Thanks to all of you wonderful bloggers who left me notes of encouragement about my first bike ride yesterday. It feels like a small accomplishment in the context of the larger world but it was a major triumph for me. It felt fantastic to know that others understood how I felt. Thank you so much for your support.
This morning, we had a wonderful hike, climbing up a south-facing slope where most of the snow had melted. K leaped over a fallen log on a recall, with the puppy-like energy that she still possesses.
We crested the ridge and discovered that a new snow storm oozed inexorably toward us and had erased the mountains from the horizon.
The trail along the crest sometimes veered slightly to the north, leaving the dogs standing in snow.
As we hiked, the storm enveloped our world, covering the low hills closest to us.

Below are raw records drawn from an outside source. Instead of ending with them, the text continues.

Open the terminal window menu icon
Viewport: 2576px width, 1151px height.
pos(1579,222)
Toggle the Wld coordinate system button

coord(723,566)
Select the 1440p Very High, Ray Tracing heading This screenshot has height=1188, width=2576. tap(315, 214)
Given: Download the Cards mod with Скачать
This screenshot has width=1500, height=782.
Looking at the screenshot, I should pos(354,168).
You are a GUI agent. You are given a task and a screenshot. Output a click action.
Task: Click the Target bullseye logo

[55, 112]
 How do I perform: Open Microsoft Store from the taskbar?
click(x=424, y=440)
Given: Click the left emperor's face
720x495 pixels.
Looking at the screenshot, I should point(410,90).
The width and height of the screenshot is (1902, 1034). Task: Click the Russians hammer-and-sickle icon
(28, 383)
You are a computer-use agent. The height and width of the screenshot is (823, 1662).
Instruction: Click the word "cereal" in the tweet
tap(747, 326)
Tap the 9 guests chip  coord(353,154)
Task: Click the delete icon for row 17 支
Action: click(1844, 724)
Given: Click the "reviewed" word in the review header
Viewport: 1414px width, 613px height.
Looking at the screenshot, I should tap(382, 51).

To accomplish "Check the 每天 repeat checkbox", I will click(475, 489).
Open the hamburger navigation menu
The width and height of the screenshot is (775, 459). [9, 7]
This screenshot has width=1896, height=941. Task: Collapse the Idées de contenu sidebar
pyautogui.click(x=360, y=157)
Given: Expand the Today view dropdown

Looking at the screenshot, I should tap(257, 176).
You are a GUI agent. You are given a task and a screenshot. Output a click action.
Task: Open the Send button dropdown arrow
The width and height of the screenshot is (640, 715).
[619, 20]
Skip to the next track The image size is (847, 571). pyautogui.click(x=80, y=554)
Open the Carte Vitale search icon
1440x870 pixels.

The dogs picked up a scent from the north-facing side of the slope that they wanted to investigate. On past my mountain bike rides, I've found mountain lion tracks numerous times on that slope - it's a slope that our most secretive animals love.
We leashed the pups and explored the snowy slope. We found a maze of elk tracks but no predator tracks. When we emerged from the forest, the clouds had darkened still further so we started to trek back toward the trailhead. The dogs frolicked wildly, making me laugh aloud.When we arrived back at the car, we pulled my bike out of the back so that I could ride home. Snow lazily drifted out of the sky but I felt a little more vulnerable than usual so my pack covered my back by delaying their drive home while I rode my bike home. By lingering behind me, they could pick me up if I needed to be rescued.
I was truly amazed by how great my legs felt. Moreover, I had NO pain shooting down my arms into my hands - something that I've lived with for many years until now. I found myself hammering up a hill, practically laughing aloud as I tried to rocket through the now pelting snow. I didn't care about the snow stinging my face - I was riding my bike, and I even felt fast! I had to curb my bursting enthusiasm to avoid stressing my neck but it was tough to curb!
As I rode home through the snow, I passed two firefighters trudging along the side of the dirt road. They'd been working to control a prescribed burn designed to reduce wildfire danger. Their faces were blackened with ash, they wore heavy fire-proof suits, and they carried heavy hoes and shovels. Yet, they waved and shouted to me: "You are tough as hell!". Funny, I'd been thinking the same about them.
By this evening, the fury of the storm pummeled us during the dogs' evening hike. The wind whipped the snow horizontally past our faces. An inch fell during our 20 minute hike.
Right now, the snow is falling at 3-5" per hour. Who knows what the grand total will be?
Shortly after our last big storm a few days ago, I sneaked out without the dogs to check the bear den. The ursines had fallen back into deep hibernation mode. They hadn't left the den in days, except to stick their snouts outside and eat some snow about every second day, according to the wildlife cameras.
What I saw that day warmed my heart. The snow almost completely covered the den, and the setting sun suffused the snowy world with gold.
From the front, I still could barely discern the den entrance.
I zoomed with my camera and caught a glimpse of the sow. She's concluded that I'm pretty boring. She opened an eye, yawned, and went back to sleep in her cozy den whose opening now barely revealed her face. She served as the den guard, blocking access to her cub who doubtless slept behind her.
I imagine that the sow and her cub are snuggled together in the den right now as the storm buffets our forest. It's a wonderful thought. But, I have to say that if anyone is "tough as hell", it's the wild animals who somehow survive in our forests despite brutal storms like tonight's.